What Employers Should Look For in a Background Screening Report
Now that nearly 75% of employers have reported that they run background screenings on new hires, getting the right information on job applicants is critical. When an employer fails to conduct a background check on a new employee, he or she hires a relative stranger and gives that person access to company information, assets, and resources. Whether a business is a small, local entity or a major conglomerate, the quality and integrity of its employees is paramount in providing safety and security in the workplace.
Making sure employees are honest and reliable is important, and the right background screening report can help employers develop their understanding and trust of potential hires through a comprehensive screening process that contains the right information. While background reports can expose dishonesty, they can also verify information an employer finds valuable. A complete background screening report should contain the following items in order to make well-informed hiring decisions:
- Criminal records searches illuminate “convictions of serious crimes that would affect the candidate’s ability to do the job.” A thorough screening will search the major criminal databases (like the National Sex Offender Registry), but it will also look up criminal information outside of the applicant’s residential history. Quality criminal history searches give employers the information they need to know based on research that is then verified according to FCRA guidelines.
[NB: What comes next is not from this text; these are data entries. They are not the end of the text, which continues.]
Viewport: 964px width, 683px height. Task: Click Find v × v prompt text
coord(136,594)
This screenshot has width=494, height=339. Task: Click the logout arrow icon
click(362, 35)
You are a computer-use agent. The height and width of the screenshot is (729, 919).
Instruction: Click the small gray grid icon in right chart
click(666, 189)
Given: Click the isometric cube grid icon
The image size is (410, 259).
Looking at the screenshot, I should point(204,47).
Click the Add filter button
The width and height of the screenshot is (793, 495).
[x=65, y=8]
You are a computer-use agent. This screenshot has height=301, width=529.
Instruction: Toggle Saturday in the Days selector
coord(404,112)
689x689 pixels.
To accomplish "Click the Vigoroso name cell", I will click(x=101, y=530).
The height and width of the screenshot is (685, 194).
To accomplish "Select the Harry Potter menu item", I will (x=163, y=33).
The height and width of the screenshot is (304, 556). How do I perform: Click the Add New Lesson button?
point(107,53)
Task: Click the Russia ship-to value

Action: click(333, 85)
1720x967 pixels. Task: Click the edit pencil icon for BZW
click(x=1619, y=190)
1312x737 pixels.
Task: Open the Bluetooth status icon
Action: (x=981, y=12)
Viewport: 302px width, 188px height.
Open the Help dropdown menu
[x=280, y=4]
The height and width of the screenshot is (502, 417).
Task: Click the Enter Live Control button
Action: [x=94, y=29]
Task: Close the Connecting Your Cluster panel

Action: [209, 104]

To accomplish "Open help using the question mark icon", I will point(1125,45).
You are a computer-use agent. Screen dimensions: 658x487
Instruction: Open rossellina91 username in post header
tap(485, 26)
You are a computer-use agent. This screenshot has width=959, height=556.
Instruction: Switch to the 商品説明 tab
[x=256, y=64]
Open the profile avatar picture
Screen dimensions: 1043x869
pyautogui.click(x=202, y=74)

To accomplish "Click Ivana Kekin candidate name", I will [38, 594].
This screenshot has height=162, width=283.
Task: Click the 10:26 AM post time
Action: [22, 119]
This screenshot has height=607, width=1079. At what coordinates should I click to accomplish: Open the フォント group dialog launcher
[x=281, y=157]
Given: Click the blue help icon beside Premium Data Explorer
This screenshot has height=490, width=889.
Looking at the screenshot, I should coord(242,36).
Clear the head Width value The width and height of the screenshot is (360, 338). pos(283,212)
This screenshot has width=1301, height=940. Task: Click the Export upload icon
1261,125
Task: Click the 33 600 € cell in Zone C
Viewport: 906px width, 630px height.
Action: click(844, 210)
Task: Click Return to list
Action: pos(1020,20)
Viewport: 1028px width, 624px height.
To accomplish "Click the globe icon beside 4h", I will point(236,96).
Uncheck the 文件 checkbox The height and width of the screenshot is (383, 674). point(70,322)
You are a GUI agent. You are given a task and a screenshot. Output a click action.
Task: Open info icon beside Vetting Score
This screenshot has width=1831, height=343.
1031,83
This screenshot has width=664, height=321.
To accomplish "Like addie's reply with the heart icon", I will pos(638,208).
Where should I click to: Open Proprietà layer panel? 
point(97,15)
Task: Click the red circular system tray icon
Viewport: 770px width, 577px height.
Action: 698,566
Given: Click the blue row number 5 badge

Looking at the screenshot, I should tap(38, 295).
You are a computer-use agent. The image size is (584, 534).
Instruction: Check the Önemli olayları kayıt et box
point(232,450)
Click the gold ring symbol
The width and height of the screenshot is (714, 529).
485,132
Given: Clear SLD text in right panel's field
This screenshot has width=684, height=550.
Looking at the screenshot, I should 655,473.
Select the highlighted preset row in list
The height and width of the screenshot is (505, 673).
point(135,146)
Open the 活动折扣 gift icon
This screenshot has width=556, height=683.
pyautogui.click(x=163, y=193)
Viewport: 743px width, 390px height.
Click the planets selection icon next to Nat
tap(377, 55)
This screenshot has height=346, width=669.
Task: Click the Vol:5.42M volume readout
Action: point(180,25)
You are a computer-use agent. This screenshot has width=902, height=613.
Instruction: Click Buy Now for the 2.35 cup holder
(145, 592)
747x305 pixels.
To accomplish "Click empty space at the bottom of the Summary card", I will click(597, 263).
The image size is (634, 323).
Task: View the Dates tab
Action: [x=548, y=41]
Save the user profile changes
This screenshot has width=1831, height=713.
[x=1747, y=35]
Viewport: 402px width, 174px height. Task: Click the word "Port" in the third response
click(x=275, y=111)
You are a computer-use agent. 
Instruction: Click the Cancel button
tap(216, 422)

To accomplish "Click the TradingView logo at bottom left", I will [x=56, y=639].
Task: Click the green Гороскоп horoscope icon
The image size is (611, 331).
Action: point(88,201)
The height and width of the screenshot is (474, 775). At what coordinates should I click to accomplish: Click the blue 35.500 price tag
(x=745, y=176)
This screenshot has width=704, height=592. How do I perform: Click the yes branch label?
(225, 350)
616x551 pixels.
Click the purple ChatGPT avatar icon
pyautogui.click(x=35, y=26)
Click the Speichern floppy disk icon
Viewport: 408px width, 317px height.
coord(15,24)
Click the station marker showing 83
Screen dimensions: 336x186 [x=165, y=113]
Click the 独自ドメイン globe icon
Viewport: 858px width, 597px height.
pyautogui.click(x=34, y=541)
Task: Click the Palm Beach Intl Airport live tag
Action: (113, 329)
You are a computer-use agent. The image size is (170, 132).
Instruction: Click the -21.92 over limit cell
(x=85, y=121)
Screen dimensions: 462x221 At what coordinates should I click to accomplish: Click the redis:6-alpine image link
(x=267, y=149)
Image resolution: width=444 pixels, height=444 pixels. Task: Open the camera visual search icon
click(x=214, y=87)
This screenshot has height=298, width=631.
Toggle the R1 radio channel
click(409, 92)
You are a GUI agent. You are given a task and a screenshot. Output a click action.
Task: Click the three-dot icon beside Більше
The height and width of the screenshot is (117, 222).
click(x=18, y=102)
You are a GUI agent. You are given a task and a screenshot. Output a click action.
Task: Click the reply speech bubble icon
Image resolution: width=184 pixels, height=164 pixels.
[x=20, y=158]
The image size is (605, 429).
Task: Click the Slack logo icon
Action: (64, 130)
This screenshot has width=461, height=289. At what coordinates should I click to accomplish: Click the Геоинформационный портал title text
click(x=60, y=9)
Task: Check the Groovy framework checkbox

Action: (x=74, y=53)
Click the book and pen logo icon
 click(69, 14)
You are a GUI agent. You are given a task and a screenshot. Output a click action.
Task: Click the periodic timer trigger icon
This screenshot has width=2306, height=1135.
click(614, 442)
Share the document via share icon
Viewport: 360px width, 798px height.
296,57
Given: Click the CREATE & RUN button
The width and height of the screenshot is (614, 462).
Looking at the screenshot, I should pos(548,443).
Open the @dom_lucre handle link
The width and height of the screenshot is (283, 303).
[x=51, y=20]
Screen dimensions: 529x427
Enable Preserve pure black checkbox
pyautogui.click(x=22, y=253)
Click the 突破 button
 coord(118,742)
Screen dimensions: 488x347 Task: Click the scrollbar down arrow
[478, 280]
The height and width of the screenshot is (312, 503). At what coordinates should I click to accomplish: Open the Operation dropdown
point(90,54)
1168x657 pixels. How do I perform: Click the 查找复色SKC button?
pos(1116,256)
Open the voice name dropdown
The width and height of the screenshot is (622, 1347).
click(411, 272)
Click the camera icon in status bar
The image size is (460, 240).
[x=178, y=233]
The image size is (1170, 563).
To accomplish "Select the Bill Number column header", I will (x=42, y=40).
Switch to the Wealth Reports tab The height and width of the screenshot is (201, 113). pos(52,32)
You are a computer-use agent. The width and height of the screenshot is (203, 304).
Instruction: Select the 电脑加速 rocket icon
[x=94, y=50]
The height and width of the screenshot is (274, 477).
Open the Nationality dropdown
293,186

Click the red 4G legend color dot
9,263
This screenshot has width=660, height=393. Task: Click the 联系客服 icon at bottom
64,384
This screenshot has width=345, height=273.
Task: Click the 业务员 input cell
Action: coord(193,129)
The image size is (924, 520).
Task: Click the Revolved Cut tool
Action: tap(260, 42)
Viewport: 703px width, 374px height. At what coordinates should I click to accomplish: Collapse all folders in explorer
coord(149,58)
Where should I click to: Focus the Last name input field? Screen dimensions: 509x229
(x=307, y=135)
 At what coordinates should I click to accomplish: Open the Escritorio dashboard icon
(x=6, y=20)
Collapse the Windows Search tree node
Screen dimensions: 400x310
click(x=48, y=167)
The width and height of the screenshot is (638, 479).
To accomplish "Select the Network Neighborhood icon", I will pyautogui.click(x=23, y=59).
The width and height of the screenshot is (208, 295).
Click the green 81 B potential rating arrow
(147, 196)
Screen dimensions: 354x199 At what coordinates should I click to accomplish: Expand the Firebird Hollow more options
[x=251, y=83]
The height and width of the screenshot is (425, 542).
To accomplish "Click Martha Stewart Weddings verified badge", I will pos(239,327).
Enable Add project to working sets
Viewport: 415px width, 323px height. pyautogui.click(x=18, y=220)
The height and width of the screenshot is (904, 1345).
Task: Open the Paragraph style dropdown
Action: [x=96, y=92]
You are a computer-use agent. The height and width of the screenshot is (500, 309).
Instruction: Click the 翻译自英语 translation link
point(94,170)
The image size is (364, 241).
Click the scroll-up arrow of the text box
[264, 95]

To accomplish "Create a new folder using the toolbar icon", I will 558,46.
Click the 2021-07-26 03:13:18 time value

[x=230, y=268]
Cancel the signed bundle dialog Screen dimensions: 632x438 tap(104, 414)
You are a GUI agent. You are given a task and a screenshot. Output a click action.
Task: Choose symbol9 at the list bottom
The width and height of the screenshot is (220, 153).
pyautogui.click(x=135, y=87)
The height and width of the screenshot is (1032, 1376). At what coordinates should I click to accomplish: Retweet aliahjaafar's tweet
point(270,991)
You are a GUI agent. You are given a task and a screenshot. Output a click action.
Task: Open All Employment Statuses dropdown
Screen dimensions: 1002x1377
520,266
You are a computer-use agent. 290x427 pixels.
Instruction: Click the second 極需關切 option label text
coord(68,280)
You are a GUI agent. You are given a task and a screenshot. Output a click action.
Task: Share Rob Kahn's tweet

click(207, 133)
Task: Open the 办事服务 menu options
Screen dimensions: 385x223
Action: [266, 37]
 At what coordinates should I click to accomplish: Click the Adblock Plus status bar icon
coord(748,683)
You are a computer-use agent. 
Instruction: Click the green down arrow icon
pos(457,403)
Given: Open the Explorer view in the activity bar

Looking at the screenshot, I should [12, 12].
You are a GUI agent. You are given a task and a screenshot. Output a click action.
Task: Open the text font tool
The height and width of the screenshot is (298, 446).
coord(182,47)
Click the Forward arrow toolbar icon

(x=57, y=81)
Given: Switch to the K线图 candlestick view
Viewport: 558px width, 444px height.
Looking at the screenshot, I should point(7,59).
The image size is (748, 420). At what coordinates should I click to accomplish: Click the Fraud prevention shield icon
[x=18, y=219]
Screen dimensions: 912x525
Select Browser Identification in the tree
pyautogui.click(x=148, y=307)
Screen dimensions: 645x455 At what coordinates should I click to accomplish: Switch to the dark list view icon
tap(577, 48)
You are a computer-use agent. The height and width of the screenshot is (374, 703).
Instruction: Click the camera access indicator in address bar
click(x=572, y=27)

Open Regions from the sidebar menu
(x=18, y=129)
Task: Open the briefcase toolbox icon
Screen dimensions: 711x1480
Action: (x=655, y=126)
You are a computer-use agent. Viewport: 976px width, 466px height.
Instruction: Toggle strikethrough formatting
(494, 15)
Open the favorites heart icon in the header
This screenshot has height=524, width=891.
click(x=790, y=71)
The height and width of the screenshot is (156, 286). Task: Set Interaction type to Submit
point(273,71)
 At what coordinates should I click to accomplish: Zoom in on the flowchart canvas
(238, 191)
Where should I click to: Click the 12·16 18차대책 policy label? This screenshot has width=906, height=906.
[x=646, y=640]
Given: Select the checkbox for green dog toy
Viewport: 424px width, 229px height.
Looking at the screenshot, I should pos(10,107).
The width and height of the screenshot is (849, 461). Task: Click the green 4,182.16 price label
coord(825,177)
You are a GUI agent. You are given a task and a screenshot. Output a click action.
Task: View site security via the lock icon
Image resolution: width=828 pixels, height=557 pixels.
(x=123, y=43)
- Employment verifications check applicant-provided information regarding job history against what the employer provides when contacted by the third-party screening firm. Items that might be verified include dates of employment, salary, and job title, and the report may also include employer answers to questions regarding the employee’s job performance.
- Professional references contain contact information for the references the employee provides as well as a statement from the reference on the employee’s conduct and behavior.
- Education verifications also have the potential to expose dishonesty by checking educational facts the applicant provides against what the school of attendance has on file. These verifications should include dates of attendance, GPA, and type of degree.
- Credit reports are not necessary for all employment background screenings, but they are helpful for employers hiring individuals in charge of financial holdings and assets.
Employers should think of background checks as a get-to-know-you for job candidates in whom they express serious interest. Obtaining a comprehensive employment screening report requires money and research, but the process provides employers with an investment in workplace safety as well as the ability to turn an interesting stranger into a valuable company asset.